**AUFGABE:**
Gib alle Daten unten als Markdown-Tabelle wieder, mit einer fortlaufenden Nummer in der Spalte „Nr“ und dem Text jeder Zeile in der Spalte „Zeile“. Leere Zeilen lässt du dabei weg.

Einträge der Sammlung
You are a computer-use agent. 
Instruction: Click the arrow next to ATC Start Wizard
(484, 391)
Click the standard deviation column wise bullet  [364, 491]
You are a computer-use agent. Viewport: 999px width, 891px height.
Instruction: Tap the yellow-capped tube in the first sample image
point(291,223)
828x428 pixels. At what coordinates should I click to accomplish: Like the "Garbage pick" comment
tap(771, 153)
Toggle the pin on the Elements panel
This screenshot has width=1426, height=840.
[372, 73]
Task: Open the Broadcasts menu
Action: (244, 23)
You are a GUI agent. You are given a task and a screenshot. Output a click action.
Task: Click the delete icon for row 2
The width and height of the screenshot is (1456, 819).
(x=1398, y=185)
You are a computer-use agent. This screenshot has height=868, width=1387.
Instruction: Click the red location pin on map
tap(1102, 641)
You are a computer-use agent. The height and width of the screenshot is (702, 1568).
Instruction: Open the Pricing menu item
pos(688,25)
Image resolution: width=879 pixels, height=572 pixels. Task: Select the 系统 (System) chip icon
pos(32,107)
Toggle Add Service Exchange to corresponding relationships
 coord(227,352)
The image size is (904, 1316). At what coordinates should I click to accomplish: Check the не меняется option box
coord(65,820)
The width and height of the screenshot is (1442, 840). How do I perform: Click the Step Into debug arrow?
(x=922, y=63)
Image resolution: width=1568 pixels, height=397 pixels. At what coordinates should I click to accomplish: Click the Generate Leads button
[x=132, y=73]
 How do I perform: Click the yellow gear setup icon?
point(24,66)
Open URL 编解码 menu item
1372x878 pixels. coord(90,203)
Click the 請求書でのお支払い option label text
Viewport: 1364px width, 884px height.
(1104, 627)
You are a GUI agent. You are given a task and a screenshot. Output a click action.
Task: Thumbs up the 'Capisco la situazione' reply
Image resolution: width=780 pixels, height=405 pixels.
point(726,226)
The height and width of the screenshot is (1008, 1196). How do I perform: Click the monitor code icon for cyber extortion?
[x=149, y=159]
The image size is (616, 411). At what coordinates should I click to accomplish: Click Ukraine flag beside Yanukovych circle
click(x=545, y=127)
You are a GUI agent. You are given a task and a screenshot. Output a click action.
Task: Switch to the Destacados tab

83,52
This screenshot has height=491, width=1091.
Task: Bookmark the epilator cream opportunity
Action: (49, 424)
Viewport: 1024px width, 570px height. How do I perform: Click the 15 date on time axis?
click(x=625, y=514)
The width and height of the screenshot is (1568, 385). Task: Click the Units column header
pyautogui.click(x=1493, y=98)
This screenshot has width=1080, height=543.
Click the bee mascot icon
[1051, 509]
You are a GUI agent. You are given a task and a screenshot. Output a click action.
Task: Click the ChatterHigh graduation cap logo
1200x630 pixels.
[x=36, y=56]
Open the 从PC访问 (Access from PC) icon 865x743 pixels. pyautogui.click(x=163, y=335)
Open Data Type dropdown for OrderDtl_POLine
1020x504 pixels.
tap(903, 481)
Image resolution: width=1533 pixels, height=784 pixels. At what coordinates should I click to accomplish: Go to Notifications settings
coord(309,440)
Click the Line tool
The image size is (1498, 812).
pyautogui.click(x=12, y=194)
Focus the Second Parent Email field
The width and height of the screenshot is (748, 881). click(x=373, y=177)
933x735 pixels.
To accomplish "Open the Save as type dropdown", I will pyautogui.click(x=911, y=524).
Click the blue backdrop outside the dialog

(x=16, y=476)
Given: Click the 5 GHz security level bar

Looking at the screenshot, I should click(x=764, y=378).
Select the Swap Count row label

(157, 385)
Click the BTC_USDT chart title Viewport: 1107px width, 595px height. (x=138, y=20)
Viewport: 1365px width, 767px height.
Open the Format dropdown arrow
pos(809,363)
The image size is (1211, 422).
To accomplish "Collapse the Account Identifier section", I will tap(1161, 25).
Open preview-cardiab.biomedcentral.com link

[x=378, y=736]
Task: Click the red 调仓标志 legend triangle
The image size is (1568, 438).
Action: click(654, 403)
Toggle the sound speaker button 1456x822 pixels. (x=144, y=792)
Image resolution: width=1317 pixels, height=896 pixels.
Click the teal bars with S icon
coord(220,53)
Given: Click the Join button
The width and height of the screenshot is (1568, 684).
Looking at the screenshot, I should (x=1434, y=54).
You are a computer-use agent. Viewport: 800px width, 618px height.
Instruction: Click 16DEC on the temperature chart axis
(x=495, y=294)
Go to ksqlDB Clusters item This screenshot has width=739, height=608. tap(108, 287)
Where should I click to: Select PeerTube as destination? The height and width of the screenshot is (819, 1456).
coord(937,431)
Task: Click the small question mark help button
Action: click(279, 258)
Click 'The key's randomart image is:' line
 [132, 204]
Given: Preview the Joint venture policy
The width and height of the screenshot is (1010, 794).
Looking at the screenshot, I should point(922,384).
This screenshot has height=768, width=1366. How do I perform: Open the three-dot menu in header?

**LÖSUNG:**
| Nr | Zeile |
|---|---|
| 1 | You are a computer-use agent.  |
| 2 | Instruction: Click the arrow next to ATC Start Wizard |
| 3 | (484, 391) |
| 4 | Click the standard deviation column wise bullet  [364, 491] |
| 5 | You are a computer-use agent. Viewport: 999px width, 891px height. |
| 6 | Instruction: Tap the yellow-capped tube in the first sample image |
| 7 | point(291,223) |
| 8 | 828x428 pixels. At what coordinates should I click to accomplish: Like the "Garbage pick" comment |
| 9 | tap(771, 153) |
| 10 | Toggle the pin on the Elements panel |
| 11 | This screenshot has width=1426, height=840. |
| 12 | [372, 73] |
| 13 | Task: Open the Broadcasts menu |
| 14 | Action: (244, 23) |
| 15 | You are a GUI agent. You are given a task and a screenshot. Output a click action. |
| 16 | Task: Click the delete icon for row 2 |
| 17 | The width and height of the screenshot is (1456, 819). |
| 18 | (x=1398, y=185) |
| 19 | You are a computer-use agent. This screenshot has height=868, width=1387. |
| 20 | Instruction: Click the red location pin on map |
| 21 | tap(1102, 641) |
| 22 | You are a computer-use agent. The height and width of the screenshot is (702, 1568). |
| 23 | Instruction: Open the Pricing menu item |
| 24 | pos(688,25) |
| 25 | Image resolution: width=879 pixels, height=572 pixels. Task: Select the 系统 (System) chip icon |
| 26 | pos(32,107) |
| 27 | Toggle Add Service Exchange to corresponding relationships |
| 28 |  coord(227,352) |
| 29 | The image size is (904, 1316). At what coordinates should I click to accomplish: Check the не меняется option box |
| 30 | coord(65,820) |
| 31 | The width and height of the screenshot is (1442, 840). How do I perform: Click the Step Into debug arrow? |
| 32 | (x=922, y=63) |
| 33 | Image resolution: width=1568 pixels, height=397 pixels. At what coordinates should I click to accomplish: Click the Generate Leads button |
| 34 | [x=132, y=73] |
| 35 |  How do I perform: Click the yellow gear setup icon? |
| 36 | point(24,66) |
| 37 | Open URL 编解码 menu item |
| 38 | 1372x878 pixels. coord(90,203) |
| 39 | Click the 請求書でのお支払い option label text |
| 40 | Viewport: 1364px width, 884px height. |
| 41 | (1104, 627) |
| 42 | You are a GUI agent. You are given a task and a screenshot. Output a click action. |
| 43 | Task: Thumbs up the 'Capisco la situazione' reply |
| 44 | Image resolution: width=780 pixels, height=405 pixels. |
| 45 | point(726,226) |
| 46 | The height and width of the screenshot is (1008, 1196). How do I perform: Click the monitor code icon for cyber extortion? |
| 47 | [x=149, y=159] |
| 48 | The image size is (616, 411). At what coordinates should I click to accomplish: Click Ukraine flag beside Yanukovych circle |
| 49 | click(x=545, y=127) |
| 50 | You are a GUI agent. You are given a task and a screenshot. Output a click action. |
| 51 | Task: Switch to the Destacados tab |
| 52 | 83,52 |
| 53 | This screenshot has height=491, width=1091. |
| 54 | Task: Bookmark the epilator cream opportunity |
| 55 | Action: (49, 424) |
| 56 | Viewport: 1024px width, 570px height. How do I perform: Click the 15 date on time axis? |
| 57 | click(x=625, y=514) |
| 58 | The width and height of the screenshot is (1568, 385). Task: Click the Units column header |
| 59 | pyautogui.click(x=1493, y=98) |
| 60 | This screenshot has width=1080, height=543. |
| 61 | Click the bee mascot icon |
| 62 | [1051, 509] |
| 63 | You are a GUI agent. You are given a task and a screenshot. Output a click action. |
| 64 | Task: Click the ChatterHigh graduation cap logo |
| 65 | 1200x630 pixels. |
| 66 | [x=36, y=56] |
| 67 | Open the 从PC访问 (Access from PC) icon 865x743 pixels. pyautogui.click(x=163, y=335) |
| 68 | Open Data Type dropdown for OrderDtl_POLine |
| 69 | 1020x504 pixels. |
| 70 | tap(903, 481) |
| 71 | Image resolution: width=1533 pixels, height=784 pixels. At what coordinates should I click to accomplish: Go to Notifications settings |
| 72 | coord(309,440) |
| 73 | Click the Line tool |
| 74 | The image size is (1498, 812). |
| 75 | pyautogui.click(x=12, y=194) |
| 76 | Focus the Second Parent Email field |
| 77 | The width and height of the screenshot is (748, 881). click(x=373, y=177) |
| 78 | 933x735 pixels. |
| 79 | To accomplish "Open the Save as type dropdown", I will pyautogui.click(x=911, y=524). |
| 80 | Click the blue backdrop outside the dialog |
| 81 | (x=16, y=476) |
| 82 | Given: Click the 5 GHz security level bar |
| 83 | Looking at the screenshot, I should click(x=764, y=378). |
| 84 | Select the Swap Count row label |
| 85 | (157, 385) |
| 86 | Click the BTC_USDT chart title Viewport: 1107px width, 595px height. (x=138, y=20) |
| 87 | Viewport: 1365px width, 767px height. |
| 88 | Open the Format dropdown arrow |
| 89 | pos(809,363) |
| 90 | The image size is (1211, 422). |
| 91 | To accomplish "Collapse the Account Identifier section", I will tap(1161, 25). |
| 92 | Open preview-cardiab.biomedcentral.com link |
| 93 | [x=378, y=736] |
| 94 | Task: Click the red 调仓标志 legend triangle |
| 95 | The image size is (1568, 438). |
| 96 | Action: click(654, 403) |
| 97 | Toggle the sound speaker button 1456x822 pixels. (x=144, y=792) |
| 98 | Image resolution: width=1317 pixels, height=896 pixels. |
| 99 | Click the teal bars with S icon |
| 100 | coord(220,53) |
| 101 | Given: Click the Join button |
| 102 | The width and height of the screenshot is (1568, 684). |
| 103 | Looking at the screenshot, I should (x=1434, y=54). |
| 104 | You are a computer-use agent. Viewport: 800px width, 618px height. |
| 105 | Instruction: Click 16DEC on the temperature chart axis |
| 106 | (x=495, y=294) |
| 107 | Go to ksqlDB Clusters item This screenshot has width=739, height=608. tap(108, 287) |
| 108 | Where should I click to: Select PeerTube as destination? The height and width of the screenshot is (819, 1456). |
| 109 | coord(937,431) |
| 110 | Task: Click the small question mark help button |
| 111 | Action: click(279, 258) |
| 112 | Click 'The key's randomart image is:' line |
| 113 |  [132, 204] |
| 114 | Given: Preview the Joint venture policy |
| 115 | The width and height of the screenshot is (1010, 794). |
| 116 | Looking at the screenshot, I should point(922,384). |
| 117 | This screenshot has height=768, width=1366. How do I perform: Open the three-dot menu in header? |